Represent a document as the weighted counts of the words occurring in the text:

  • Term Frequency (TF): how often does this word occur in the current text document.

  • Inverse Document Frequency (IDF): a weight to capture how significant this word is. This is computed by comparing the total number of documents in the dataset to the number of documents in which the word occurs. The IDF weight thereby reduces the overall influence of words that occur in almost all documents (e.g., so-called stopwords like ‘and’, ‘the’, ‘a’, …​).

    Please note that here the feature vector is shown as a column vector, but since each document is one data point, it is actually one row in the feature matrix \(X\), while the TF-IDF values for the individual words are the features in the columns.

→ First, the whole corpus (= a dataset consisting of text documents) is processed once to determine the overall vocabulary (i.e., the unique words occurring in all documents that then make up the dimensionality of the BOW feature vector) and to compute the IDF weights for all words. Then each individual document is processed to compute the final TF-IDF vector by counting the words occurring in the document and multiplying these counts with the respective IDF weights.

from sklearn.feature_extraction.text import TfidfVectorizer
Computing similarities between texts (represented as TF-IDF vectors) with the cosine similarity:

Scalar product (→ linear_kernel) of length normalized TF-IDF vectors:

\[sim(\mathbf{x}_i, \mathbf{x}_j) = \frac{\mathbf{x}_i^\top \mathbf{x}_j}{\|\mathbf{x}_i\| \|\mathbf{x}_j\|} \quad \in [-1, 1]\]

i.e., the cosine of the angle between the length-normalized vectors:


→ similarity score is between [0, 1] for TF-IDF vectors, since all entries in the vectors are positive.

Food for thought: Human vs.
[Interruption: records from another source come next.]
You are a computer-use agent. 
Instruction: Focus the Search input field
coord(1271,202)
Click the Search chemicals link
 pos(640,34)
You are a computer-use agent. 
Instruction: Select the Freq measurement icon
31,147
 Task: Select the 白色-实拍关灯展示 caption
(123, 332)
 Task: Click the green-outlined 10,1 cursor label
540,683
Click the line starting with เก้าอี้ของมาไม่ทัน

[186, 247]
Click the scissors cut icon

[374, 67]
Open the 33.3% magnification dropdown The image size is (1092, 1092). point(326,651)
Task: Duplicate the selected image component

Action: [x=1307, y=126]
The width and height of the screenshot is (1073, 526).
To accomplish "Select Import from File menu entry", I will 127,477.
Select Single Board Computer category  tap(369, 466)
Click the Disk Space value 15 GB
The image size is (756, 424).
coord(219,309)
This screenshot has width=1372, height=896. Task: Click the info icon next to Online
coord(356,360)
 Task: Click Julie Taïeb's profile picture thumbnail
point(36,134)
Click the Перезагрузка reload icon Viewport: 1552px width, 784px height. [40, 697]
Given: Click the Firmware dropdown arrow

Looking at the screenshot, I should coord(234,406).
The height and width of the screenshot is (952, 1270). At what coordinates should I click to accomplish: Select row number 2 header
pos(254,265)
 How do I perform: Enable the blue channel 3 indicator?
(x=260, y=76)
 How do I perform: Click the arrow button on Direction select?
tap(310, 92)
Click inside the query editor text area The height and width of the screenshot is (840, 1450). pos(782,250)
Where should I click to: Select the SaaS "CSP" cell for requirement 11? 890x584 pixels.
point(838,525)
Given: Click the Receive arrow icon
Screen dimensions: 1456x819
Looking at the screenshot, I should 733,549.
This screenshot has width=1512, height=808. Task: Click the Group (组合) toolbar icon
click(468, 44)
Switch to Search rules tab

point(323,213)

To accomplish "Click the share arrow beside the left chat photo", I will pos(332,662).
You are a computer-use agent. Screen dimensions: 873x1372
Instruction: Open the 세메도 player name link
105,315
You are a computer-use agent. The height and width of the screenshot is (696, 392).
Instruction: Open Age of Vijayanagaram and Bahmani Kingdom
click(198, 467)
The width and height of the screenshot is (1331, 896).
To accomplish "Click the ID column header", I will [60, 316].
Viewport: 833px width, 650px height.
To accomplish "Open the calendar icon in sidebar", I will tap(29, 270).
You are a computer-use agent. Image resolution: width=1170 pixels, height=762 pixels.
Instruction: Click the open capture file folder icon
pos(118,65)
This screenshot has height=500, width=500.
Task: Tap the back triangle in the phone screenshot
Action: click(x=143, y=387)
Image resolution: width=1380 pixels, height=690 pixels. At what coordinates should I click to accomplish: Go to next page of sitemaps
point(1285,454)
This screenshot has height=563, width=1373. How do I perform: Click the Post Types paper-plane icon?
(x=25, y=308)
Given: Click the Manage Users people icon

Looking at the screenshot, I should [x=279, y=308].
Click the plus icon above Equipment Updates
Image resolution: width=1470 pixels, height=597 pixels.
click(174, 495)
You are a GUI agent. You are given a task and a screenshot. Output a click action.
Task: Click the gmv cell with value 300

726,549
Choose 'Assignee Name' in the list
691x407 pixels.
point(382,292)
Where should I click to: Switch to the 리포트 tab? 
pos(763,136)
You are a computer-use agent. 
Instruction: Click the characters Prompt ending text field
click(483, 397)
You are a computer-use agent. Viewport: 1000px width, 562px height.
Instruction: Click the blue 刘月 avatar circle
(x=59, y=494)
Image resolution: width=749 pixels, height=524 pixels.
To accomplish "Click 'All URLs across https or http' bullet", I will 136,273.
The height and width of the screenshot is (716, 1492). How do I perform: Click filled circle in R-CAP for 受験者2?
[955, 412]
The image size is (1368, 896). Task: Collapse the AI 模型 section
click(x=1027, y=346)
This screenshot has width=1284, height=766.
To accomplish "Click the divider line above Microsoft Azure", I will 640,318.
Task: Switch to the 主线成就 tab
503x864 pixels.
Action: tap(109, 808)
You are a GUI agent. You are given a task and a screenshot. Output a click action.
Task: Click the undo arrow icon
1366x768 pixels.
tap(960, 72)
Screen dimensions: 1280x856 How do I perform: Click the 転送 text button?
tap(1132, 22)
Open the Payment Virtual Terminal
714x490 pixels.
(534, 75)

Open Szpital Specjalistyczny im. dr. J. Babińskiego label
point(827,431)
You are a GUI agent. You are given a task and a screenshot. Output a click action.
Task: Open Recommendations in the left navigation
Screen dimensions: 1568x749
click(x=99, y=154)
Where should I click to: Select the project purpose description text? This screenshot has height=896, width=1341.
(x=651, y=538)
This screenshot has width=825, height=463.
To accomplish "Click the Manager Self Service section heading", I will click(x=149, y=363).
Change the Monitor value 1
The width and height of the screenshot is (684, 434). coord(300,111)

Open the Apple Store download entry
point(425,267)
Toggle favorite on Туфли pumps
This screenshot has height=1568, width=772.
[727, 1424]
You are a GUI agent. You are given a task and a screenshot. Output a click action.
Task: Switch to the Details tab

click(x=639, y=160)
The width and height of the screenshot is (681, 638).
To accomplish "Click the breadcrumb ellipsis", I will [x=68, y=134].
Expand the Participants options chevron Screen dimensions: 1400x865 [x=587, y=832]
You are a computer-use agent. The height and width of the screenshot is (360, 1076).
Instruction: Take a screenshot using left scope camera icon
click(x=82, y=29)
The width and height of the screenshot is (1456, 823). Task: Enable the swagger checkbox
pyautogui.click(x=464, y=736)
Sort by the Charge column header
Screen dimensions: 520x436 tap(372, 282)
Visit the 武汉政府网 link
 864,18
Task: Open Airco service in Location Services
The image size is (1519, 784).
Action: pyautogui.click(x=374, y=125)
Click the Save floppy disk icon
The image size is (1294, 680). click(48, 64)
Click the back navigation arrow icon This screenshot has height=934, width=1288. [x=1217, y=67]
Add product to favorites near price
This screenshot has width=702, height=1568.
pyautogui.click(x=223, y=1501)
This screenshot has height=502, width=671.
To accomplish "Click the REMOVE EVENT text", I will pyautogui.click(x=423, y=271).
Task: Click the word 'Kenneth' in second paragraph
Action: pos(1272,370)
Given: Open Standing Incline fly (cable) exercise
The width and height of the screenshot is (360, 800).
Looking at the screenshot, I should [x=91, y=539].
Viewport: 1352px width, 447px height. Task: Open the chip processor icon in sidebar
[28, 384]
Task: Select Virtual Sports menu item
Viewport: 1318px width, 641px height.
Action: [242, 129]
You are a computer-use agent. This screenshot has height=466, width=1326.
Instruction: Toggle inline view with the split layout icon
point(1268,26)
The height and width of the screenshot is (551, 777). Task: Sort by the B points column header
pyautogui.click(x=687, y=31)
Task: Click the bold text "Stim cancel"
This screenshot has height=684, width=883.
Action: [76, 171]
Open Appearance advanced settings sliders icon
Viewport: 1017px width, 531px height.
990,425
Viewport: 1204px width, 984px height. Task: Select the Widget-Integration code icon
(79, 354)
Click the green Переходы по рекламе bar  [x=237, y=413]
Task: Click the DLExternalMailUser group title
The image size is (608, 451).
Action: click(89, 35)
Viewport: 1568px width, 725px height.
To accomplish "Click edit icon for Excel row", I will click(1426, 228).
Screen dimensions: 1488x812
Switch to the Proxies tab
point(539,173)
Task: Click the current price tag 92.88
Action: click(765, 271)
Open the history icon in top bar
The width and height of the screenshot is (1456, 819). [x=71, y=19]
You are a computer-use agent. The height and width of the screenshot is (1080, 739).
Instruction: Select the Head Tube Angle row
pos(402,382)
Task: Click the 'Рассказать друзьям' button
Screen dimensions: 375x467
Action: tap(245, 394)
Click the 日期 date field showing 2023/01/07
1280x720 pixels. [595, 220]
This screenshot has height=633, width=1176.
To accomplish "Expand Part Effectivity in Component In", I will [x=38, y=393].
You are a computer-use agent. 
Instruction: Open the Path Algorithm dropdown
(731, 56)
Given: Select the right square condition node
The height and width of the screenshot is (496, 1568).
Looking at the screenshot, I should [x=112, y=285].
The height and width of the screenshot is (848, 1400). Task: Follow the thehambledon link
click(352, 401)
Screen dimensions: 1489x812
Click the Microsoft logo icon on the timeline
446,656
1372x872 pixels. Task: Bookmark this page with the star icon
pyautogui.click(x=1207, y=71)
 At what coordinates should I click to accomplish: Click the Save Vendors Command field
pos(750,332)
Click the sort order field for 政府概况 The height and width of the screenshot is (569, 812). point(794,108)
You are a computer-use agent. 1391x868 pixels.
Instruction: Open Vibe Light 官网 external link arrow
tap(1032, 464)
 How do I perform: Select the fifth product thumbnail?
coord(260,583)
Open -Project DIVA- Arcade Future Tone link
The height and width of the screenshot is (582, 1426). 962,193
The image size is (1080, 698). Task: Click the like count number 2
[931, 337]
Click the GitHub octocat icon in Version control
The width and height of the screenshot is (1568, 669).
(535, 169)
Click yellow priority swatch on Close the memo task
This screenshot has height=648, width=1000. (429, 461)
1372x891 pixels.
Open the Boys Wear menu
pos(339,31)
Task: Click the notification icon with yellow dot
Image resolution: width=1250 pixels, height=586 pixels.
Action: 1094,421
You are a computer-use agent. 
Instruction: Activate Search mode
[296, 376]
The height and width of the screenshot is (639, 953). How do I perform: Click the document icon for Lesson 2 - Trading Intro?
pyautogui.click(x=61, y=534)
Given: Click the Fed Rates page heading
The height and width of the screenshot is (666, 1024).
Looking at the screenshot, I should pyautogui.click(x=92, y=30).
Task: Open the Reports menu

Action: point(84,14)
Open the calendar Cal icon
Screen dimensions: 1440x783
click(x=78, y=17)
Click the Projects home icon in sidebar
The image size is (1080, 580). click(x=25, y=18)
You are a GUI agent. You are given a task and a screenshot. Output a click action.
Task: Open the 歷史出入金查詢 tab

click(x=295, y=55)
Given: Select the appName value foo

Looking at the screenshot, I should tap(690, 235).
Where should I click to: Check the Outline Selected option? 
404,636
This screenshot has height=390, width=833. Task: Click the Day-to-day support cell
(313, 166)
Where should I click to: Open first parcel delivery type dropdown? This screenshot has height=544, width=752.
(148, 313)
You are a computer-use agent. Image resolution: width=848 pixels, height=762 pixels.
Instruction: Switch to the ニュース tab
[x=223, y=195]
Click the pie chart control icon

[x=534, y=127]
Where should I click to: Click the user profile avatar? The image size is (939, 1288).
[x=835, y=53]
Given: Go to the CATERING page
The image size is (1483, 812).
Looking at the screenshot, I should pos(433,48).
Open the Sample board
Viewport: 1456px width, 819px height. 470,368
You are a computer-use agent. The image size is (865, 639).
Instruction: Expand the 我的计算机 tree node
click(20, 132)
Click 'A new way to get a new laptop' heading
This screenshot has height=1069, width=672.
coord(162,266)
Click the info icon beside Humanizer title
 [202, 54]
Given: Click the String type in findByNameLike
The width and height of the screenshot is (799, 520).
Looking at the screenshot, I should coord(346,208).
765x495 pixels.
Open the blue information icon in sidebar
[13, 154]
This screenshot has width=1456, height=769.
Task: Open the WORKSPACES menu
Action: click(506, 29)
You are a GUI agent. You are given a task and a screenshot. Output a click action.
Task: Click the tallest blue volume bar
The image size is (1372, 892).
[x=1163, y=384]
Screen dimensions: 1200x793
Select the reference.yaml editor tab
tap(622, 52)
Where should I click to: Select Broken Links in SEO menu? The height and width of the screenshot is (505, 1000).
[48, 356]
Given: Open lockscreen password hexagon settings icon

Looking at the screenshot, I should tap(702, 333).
TF-IDF + Cosine Similarity understanding

The hotel was great, but the weather was bad.
The weather was great, but the hotel was bad.
The accommodation was wonderful, but it was raining all day.

For which of the above sentences would you say that they mean something similar?
Which sentence pairs would be assigned a high or lower similarity score when they are represented as TF-IDF vectors and the similarity is computed with the cosine similarity?

Disadvantages of TF-IDF vectors:
  • Similarity between individual words (e.g., synonyms) is not captured, since each word has its own distinct dimension in the feature vector and is therefore equally far away from all other words.

  • Word order is ignored → this is also where the name “bag of words” comes from, i.e., imagine all the words from a document are thrown into a bag and shook and then we just check how often each word occurred in the text.